First, I remembered what sine means on a circle – it's like the "height" or y-coordinate. We need the height to be $-\sqrt{3}/2$.
I know that $\sin(\pi/3)$ (which is 60 degrees) is $\sqrt{3}/2$. Since our value is negative, the angle must be in the bottom half of the circle (where y-coordinates are negative). That's Quadrant III and Quadrant IV.

1. **Find the reference angle:** We know $\sin(\pi/3) = \sqrt{3}/2$. So, $\pi/3$ is our reference angle.

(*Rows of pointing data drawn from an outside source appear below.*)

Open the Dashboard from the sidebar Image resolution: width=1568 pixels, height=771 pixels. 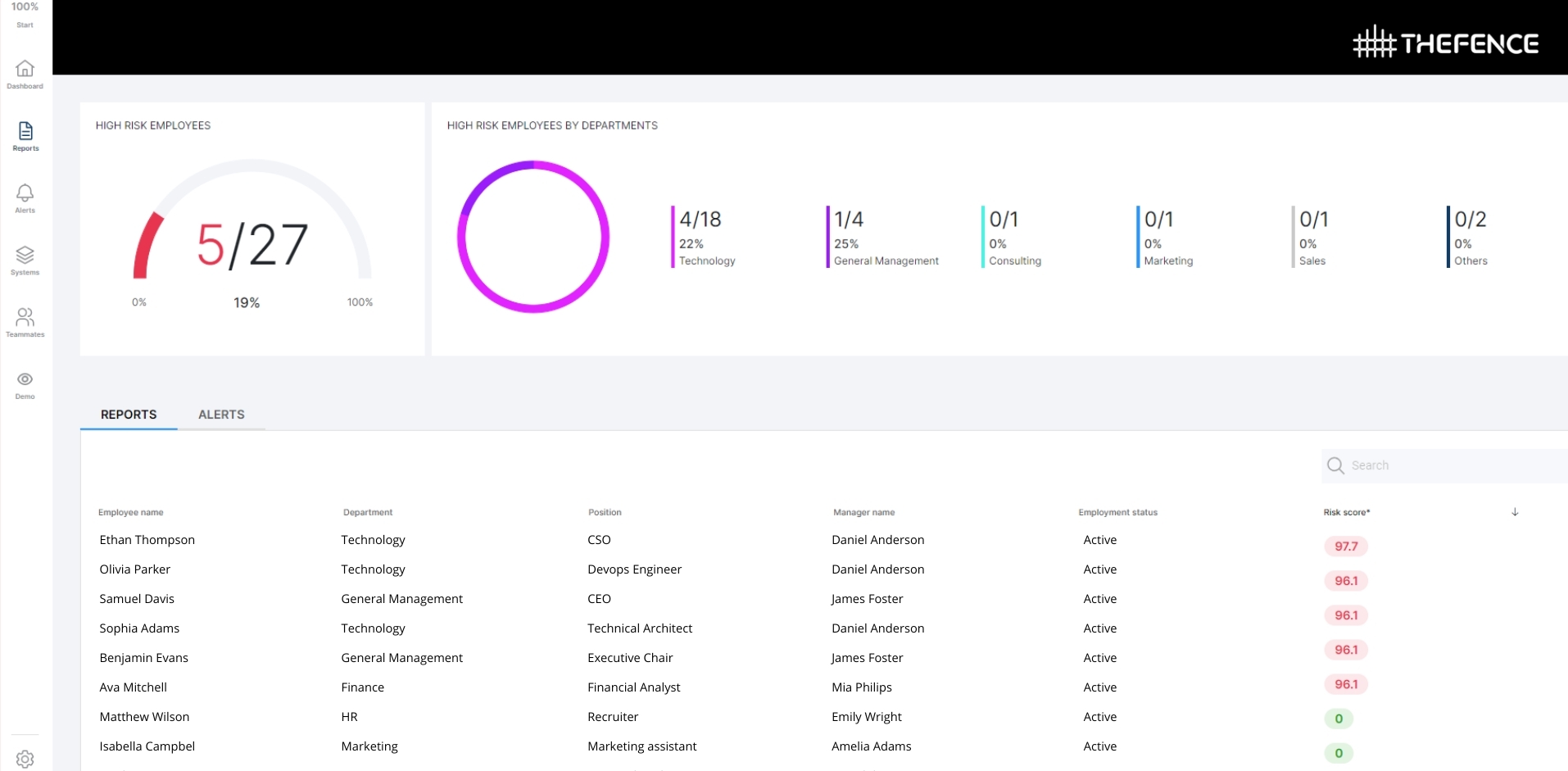click(x=25, y=74)
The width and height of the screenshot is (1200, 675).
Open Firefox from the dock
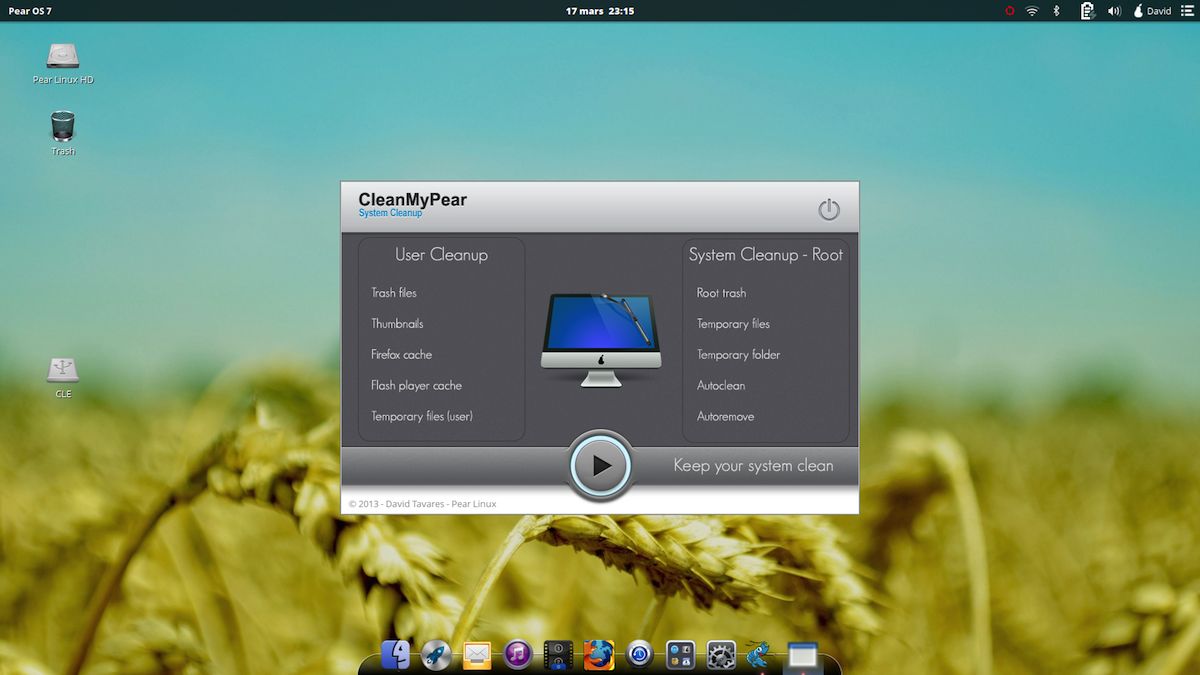599,656
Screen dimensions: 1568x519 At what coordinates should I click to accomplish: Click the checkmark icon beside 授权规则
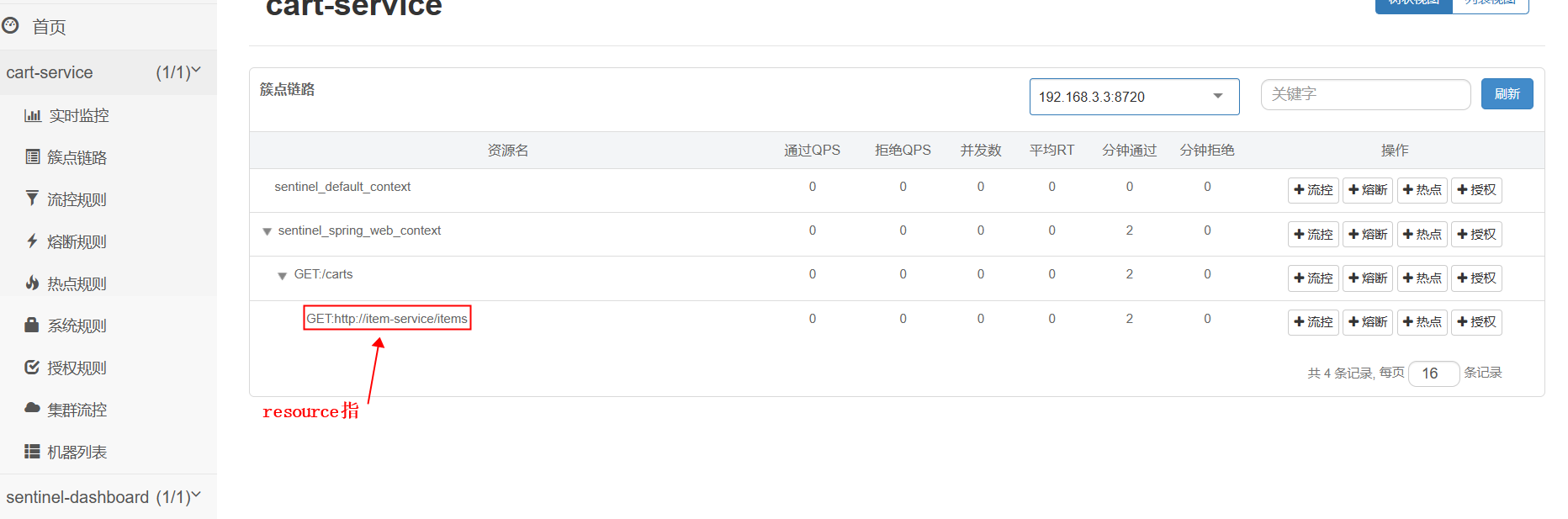pyautogui.click(x=32, y=367)
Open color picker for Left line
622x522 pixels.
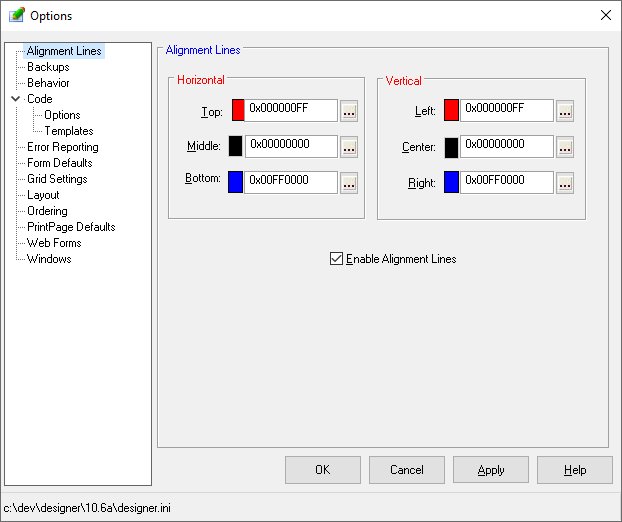pos(565,111)
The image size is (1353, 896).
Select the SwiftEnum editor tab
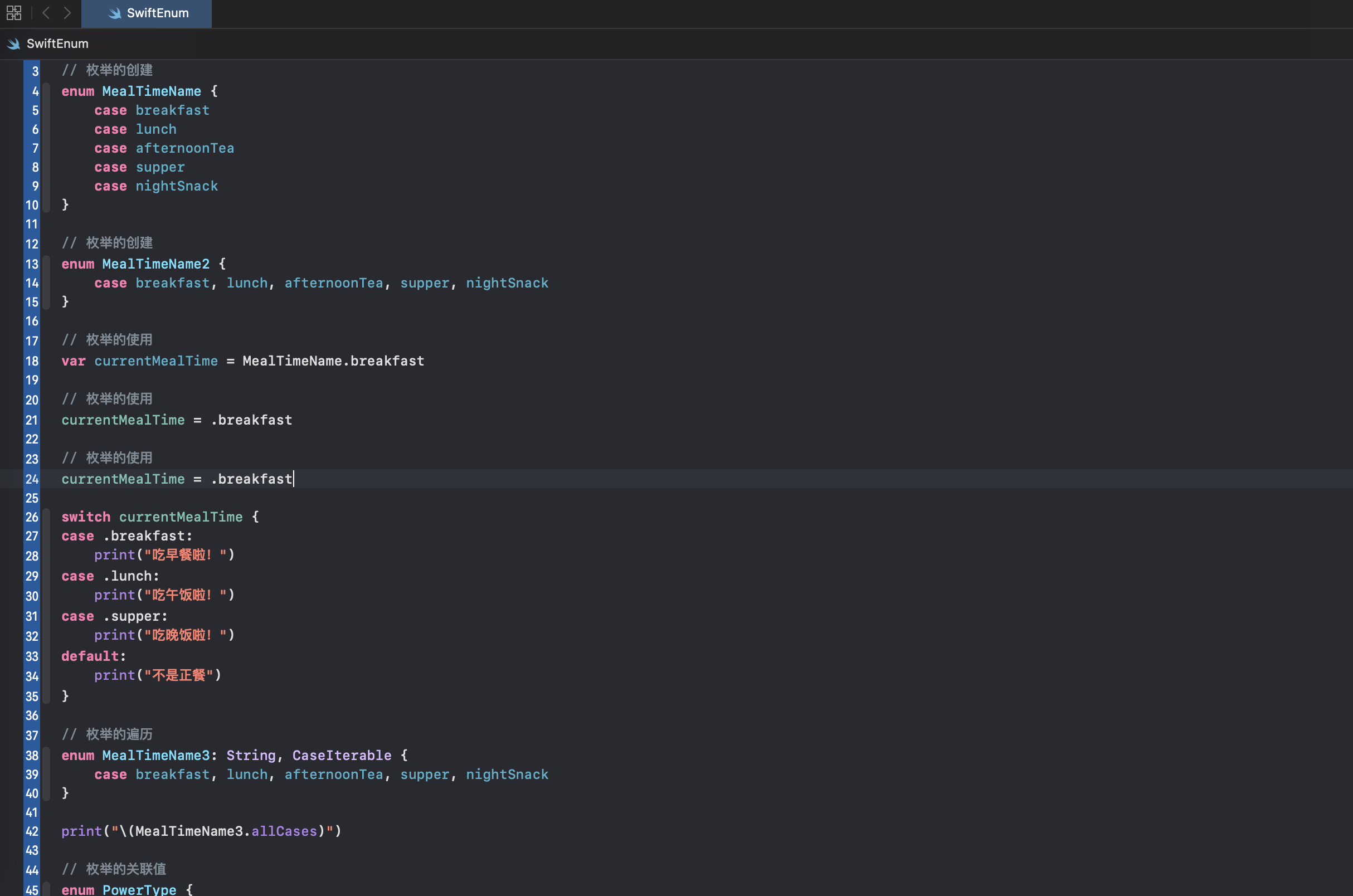(x=157, y=13)
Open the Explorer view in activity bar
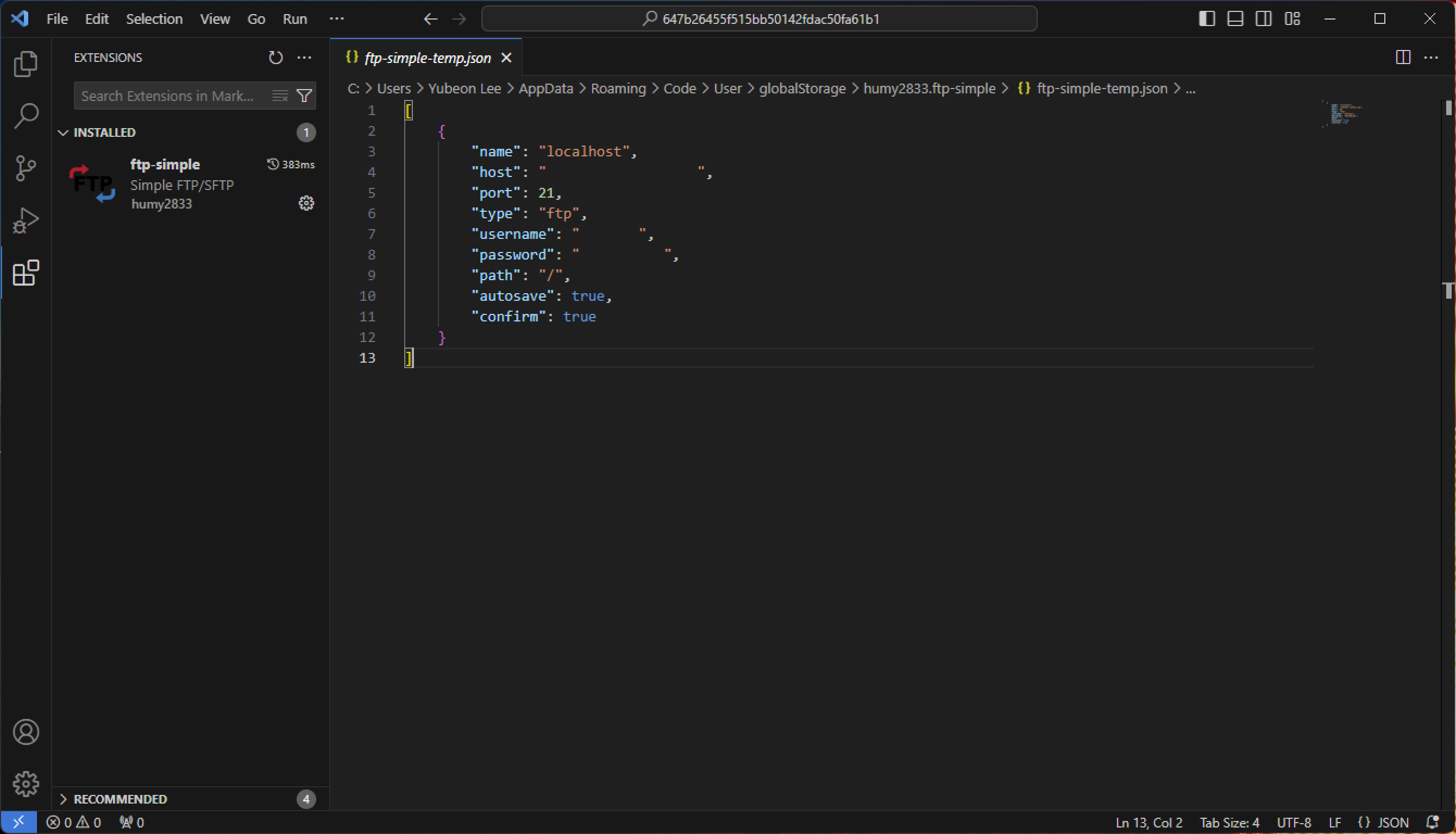 point(26,64)

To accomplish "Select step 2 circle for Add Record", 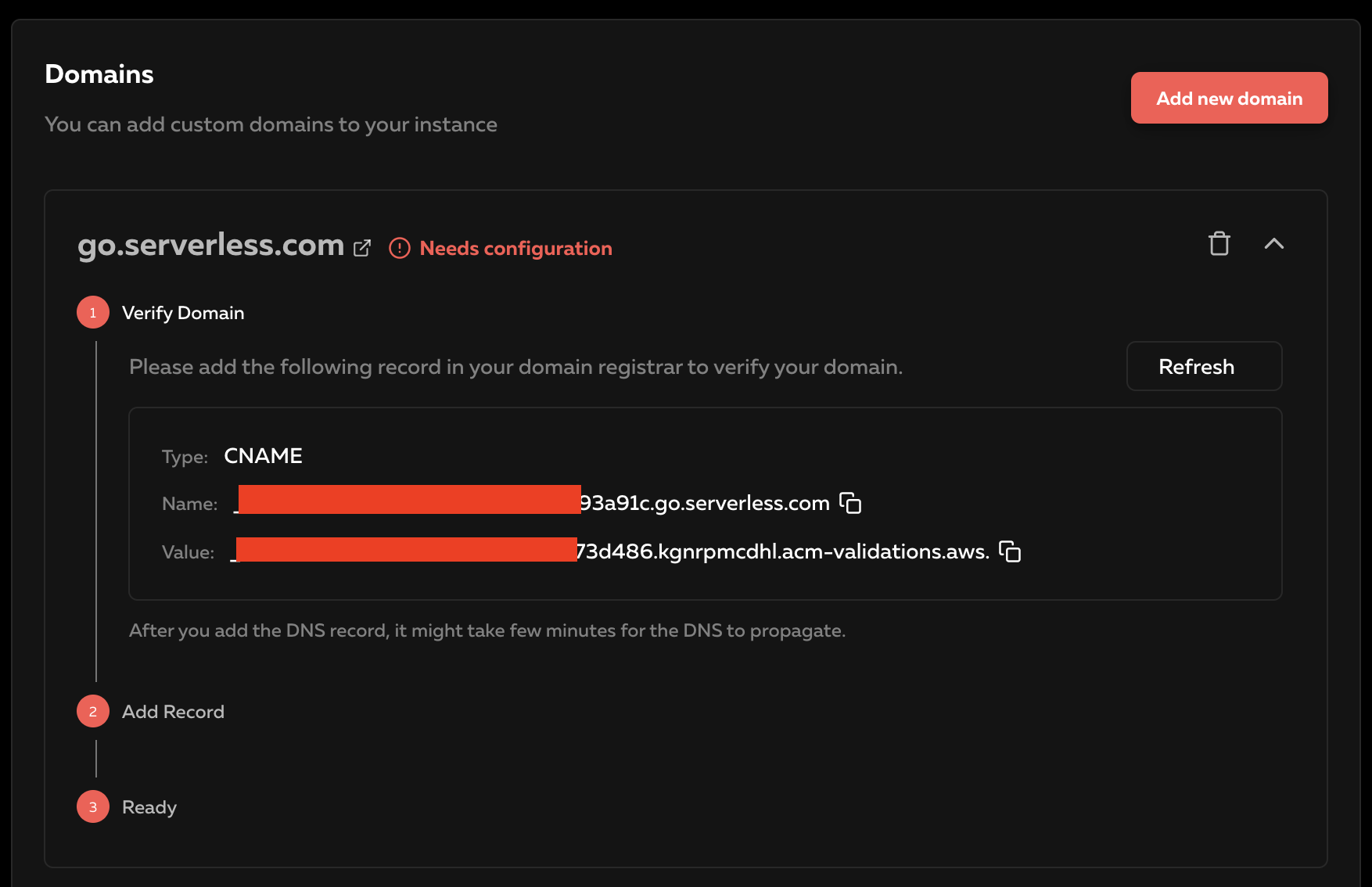I will (x=92, y=711).

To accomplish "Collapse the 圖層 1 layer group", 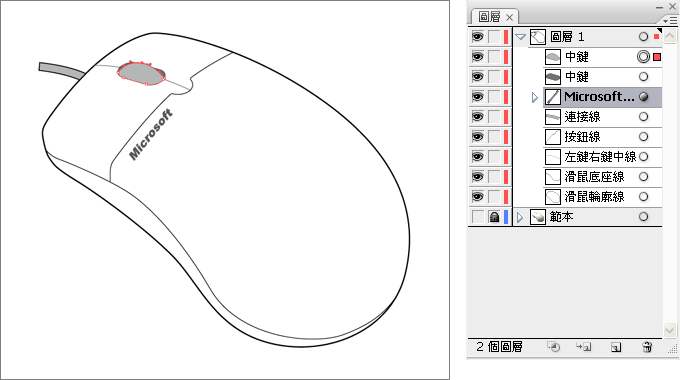I will (x=520, y=37).
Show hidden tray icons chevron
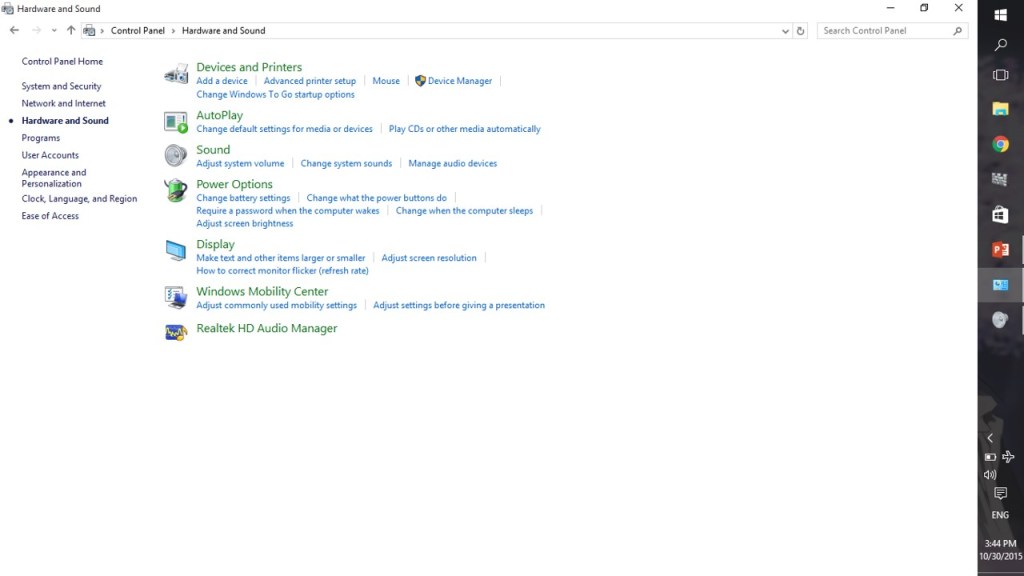The width and height of the screenshot is (1024, 576). 990,438
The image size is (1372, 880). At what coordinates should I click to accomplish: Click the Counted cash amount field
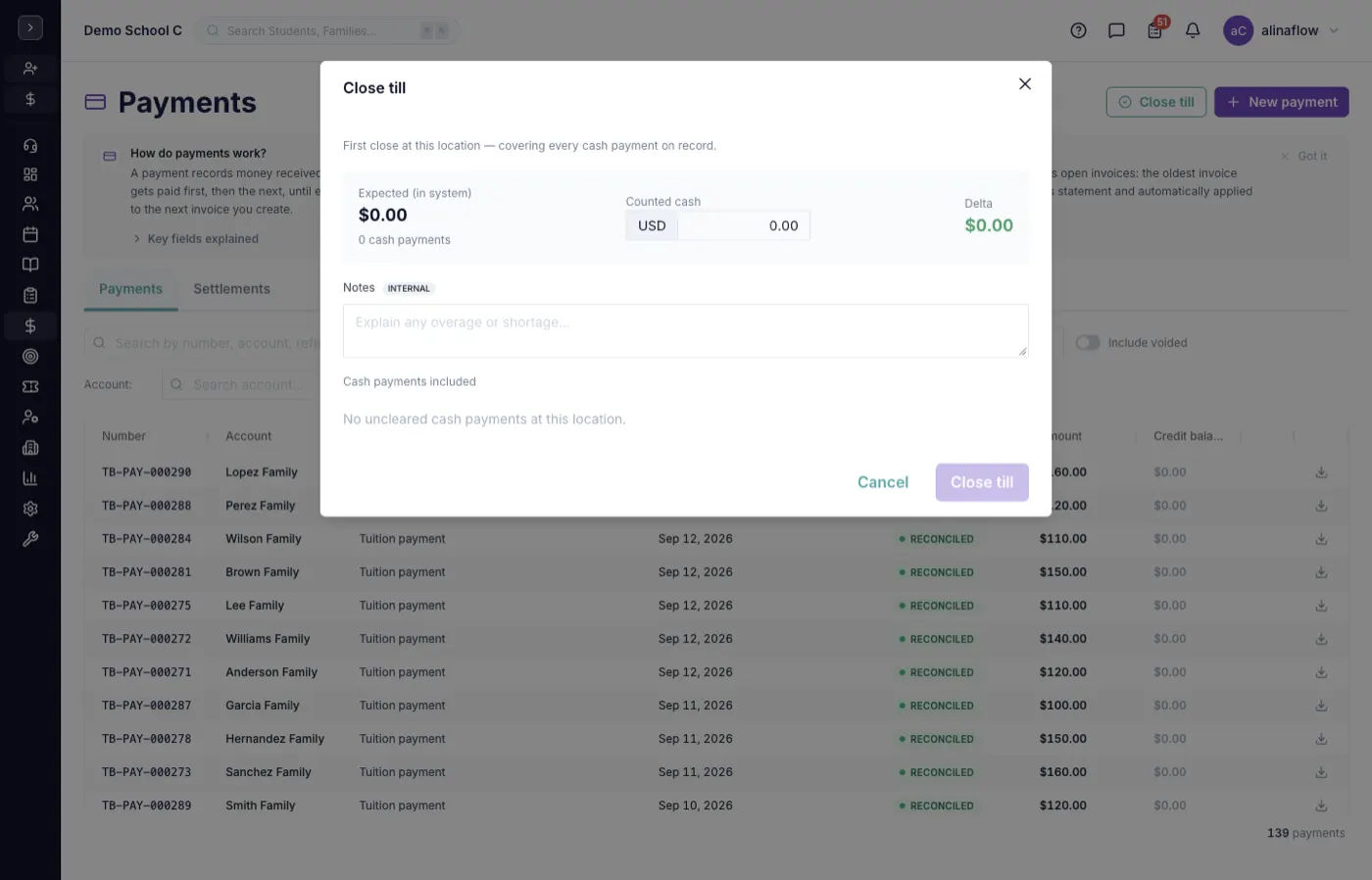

2. **Find the angles in Quadrant III and Quadrant IV:**
* In Quadrant III, we go past $\pi$ (half a circle) by our reference angle: $\theta = \pi + \pi/3 = 3\pi/3 + \pi/3 = 4\pi/3$.
* In Quadrant IV, we go almost a full circle ($2\pi$), but stop short by our reference angle: $\theta = 2\pi - \pi/3 = 6\pi/3 - \pi/3 = 5\pi/3$.
3. **Find more solutions using periodicity:** The sine function repeats every $2\pi$ (a full circle). So, if we add or subtract $2\pi$ from our angles, we'll get more solutions!
* From $4\pi/3$:
* $4\pi/3$ (our first one)
* $4\pi/3 + 2\pi = 4\pi/3 + 6\pi/3 = 10\pi/3$
* $4\pi/3 - 2\pi = 4\pi/3 - 6\pi/3 = -2\pi/3$
* From $5\pi/3$:
* $5\pi/3$ (our second one)
* $5\pi/3 + 2\pi = 5\pi/3 + 6\pi/3 = 11\pi/3$
* $5\pi/3 - 2\pi = 5\pi/3 - 6\pi/3 = -\pi/3$

So, six specific solutions are $4\pi/3, 5\pi/3, 10\pi/3, 11\pi/3, -2\pi/3, -\pi/3$.